The idea is to avail 90 percent of the Nigerian citizenry with internet speeds of 10 Mbps in rural areas and 25Mbps in urban areas, in the worst-case scenario, in half a decade at a price ceiling of N390 per 1 gigabit of data or 1 percent of the minimum wage. Swift countrywide expansion of 4G spread is also in the pipeline.

The push is timely in Nigeria where broadband access is below 40 percent even though e-commerce and fintech needs are spiralling. That implies a vast opportunity for the telecoms industry.

Nigeria seems due for digitisation, given its 207 million people, 50 percent of whom are younger than 25.

Its telecoms industry has embraced its blueprint for national broadband as an auspicious move in the direction of redeeming a vow that attracted investors to the country originally.

“Our vision is that we should bridge the digital divide with the west,” Raghu Mandava, chief executive of telecoms company Airtel Africa, told the Financial Times. “Growth rates are very handsome. The market is booming.”

Also Read: Telecoms Companies Record Rise in Assets

Telecommunications in Nigeria dates back to the Cable & Wireless network of submarine cables and exchanges founded to link Britain to its empire in the 1880s.
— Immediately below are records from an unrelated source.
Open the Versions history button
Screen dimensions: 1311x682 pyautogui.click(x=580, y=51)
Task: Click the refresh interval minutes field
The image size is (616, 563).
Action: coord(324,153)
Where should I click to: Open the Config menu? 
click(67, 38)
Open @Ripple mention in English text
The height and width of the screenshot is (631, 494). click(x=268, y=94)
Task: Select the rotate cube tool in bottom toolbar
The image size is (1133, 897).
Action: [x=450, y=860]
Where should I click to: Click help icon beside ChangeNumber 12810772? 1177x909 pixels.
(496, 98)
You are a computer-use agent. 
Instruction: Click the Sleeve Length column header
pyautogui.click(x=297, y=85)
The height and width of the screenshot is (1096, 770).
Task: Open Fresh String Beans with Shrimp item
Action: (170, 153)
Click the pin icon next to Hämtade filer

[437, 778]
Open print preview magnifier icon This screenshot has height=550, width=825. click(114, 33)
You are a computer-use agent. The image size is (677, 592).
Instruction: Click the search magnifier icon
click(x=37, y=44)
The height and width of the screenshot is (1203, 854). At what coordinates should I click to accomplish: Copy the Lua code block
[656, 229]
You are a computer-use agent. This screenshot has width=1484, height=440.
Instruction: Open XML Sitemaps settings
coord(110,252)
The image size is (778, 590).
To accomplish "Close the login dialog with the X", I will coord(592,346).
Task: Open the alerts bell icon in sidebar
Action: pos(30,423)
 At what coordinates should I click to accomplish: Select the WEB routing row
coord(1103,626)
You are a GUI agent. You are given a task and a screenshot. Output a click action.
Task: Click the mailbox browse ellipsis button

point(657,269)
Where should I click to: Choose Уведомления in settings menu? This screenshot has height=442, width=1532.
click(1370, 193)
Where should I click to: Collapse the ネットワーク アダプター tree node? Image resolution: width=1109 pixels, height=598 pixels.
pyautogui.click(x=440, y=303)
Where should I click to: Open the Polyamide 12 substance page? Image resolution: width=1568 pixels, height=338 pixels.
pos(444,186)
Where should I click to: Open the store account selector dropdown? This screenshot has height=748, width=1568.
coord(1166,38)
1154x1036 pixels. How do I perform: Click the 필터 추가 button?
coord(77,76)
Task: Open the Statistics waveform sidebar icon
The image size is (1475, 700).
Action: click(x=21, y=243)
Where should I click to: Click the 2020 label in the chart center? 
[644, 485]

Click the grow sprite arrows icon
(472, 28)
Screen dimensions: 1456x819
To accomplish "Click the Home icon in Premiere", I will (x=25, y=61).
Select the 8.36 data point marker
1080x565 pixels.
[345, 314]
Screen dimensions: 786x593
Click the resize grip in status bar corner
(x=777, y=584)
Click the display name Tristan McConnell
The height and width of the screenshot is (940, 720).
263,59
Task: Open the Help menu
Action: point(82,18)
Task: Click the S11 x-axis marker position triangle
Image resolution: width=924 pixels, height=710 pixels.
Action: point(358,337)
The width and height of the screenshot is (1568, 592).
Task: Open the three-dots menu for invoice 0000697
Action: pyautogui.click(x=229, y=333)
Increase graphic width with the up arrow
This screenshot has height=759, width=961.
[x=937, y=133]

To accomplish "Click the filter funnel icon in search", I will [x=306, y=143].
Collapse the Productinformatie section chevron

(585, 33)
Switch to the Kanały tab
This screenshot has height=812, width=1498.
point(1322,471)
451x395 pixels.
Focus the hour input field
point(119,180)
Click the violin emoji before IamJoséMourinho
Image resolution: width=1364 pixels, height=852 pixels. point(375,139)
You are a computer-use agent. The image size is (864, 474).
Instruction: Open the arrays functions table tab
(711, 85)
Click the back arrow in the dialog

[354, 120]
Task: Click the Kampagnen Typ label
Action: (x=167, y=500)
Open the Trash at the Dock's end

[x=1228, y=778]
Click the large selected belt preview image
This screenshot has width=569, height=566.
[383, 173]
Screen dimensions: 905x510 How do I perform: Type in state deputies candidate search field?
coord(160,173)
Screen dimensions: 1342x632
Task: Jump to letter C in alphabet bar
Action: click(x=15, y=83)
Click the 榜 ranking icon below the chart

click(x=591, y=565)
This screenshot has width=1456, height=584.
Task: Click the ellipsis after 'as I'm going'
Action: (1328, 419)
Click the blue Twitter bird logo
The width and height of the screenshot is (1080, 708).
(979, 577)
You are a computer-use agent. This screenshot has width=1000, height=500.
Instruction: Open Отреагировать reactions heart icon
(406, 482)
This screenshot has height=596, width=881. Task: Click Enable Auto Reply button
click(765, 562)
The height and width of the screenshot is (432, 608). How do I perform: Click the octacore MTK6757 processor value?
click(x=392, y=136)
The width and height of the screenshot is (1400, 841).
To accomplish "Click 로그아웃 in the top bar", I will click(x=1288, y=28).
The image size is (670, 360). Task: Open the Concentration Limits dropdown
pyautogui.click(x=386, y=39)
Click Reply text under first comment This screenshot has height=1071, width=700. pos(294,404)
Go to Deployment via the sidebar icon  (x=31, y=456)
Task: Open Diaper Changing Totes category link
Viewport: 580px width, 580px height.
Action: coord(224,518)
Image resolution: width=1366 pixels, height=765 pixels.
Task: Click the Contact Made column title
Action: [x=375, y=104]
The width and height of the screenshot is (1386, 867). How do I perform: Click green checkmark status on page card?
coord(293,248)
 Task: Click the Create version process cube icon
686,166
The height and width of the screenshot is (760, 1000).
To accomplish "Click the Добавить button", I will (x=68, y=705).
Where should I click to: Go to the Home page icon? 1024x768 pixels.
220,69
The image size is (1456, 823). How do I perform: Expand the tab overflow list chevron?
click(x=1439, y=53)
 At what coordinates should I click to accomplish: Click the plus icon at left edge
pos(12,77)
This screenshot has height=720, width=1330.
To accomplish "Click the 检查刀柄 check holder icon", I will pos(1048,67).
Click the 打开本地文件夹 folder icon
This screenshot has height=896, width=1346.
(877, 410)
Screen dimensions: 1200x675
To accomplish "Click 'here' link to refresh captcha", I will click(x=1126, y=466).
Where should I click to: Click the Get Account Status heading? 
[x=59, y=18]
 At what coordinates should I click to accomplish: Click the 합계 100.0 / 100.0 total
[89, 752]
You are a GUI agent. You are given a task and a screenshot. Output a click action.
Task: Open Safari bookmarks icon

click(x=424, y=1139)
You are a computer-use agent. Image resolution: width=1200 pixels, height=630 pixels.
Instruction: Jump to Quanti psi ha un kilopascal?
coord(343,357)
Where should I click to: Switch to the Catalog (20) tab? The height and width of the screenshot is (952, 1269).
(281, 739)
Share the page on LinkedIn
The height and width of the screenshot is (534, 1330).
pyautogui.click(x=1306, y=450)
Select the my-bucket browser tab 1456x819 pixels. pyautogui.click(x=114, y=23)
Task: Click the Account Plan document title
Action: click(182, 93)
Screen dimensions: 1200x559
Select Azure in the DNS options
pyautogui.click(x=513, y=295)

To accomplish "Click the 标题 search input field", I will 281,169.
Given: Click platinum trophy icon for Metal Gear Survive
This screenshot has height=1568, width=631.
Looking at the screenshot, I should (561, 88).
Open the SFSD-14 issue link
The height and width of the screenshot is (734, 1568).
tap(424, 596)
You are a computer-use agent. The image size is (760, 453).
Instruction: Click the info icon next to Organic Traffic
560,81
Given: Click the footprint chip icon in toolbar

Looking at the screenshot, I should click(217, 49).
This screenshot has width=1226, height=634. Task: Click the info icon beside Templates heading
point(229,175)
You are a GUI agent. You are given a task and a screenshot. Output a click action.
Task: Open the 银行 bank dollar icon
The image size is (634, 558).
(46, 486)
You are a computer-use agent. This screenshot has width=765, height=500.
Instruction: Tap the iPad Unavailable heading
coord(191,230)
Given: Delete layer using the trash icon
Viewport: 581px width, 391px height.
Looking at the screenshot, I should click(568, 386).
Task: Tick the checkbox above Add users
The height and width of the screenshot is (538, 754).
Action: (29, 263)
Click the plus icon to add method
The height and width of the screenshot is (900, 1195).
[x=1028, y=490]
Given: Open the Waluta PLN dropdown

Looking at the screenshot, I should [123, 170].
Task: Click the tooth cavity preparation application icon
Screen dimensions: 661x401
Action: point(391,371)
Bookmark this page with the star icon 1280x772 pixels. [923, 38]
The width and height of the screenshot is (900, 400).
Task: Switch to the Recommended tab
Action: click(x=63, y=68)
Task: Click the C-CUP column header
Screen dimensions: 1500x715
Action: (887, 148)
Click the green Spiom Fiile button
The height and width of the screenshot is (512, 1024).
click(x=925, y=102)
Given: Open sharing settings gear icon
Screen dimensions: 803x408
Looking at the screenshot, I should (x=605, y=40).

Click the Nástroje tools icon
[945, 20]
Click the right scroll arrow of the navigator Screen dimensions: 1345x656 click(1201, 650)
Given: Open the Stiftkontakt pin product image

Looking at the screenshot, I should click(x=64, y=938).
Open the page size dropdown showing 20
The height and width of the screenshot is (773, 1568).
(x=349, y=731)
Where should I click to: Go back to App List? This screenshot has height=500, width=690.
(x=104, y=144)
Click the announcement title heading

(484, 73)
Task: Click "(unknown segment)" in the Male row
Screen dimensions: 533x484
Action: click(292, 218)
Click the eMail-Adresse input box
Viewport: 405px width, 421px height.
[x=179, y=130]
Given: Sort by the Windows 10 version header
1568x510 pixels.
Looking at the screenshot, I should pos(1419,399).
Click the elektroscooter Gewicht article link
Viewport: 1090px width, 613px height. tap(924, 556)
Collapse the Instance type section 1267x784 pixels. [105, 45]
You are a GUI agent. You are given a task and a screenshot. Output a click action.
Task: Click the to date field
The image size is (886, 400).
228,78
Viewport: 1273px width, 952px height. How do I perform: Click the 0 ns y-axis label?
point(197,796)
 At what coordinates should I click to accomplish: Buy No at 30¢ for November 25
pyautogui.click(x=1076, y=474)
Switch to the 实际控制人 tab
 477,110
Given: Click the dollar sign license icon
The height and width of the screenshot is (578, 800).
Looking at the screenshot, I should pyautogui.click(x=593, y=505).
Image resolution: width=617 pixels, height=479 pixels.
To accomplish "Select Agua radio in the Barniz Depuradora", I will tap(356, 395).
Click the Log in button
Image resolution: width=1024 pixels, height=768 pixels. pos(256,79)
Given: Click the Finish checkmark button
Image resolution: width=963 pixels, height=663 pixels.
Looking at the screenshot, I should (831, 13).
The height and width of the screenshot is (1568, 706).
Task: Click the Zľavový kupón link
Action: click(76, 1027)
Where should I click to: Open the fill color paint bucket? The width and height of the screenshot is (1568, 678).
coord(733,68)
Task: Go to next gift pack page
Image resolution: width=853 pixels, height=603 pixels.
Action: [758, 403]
But a paradigm shift happened in the 1960s that inspired a great many nations that had just won their autonomy to run their own communications networks.

To connect its major cities and towns, the country installed several telephone lines, with government-run NITEL created in the 1980s.

Subsequent and successful deregulation of the telecoms industry paved the way for today’s vast improvements in broadband services and the availability of cheap data. 

Also Read: MTN, 9mobile to Begin Trial on e-SIM

Nigeria is home to one of the fastest-growing telecoms markets in the world, with the presence of major emerging market network operators, all of which have their largest and most profitable centers based in the country.

The telecommunications and information services sector has been the enabler of growth amid the Covid-19 pandemic. It contributed N2.3 trillion or 14.30 percent to gross domestic product (GDP) in Q2 2020, far and above Oil & Gas.

This comes as the mobile phone expansion in Africa since the turn of the century sparked off a boom in competing services as international investors seek opportunities to foray into the populous continent.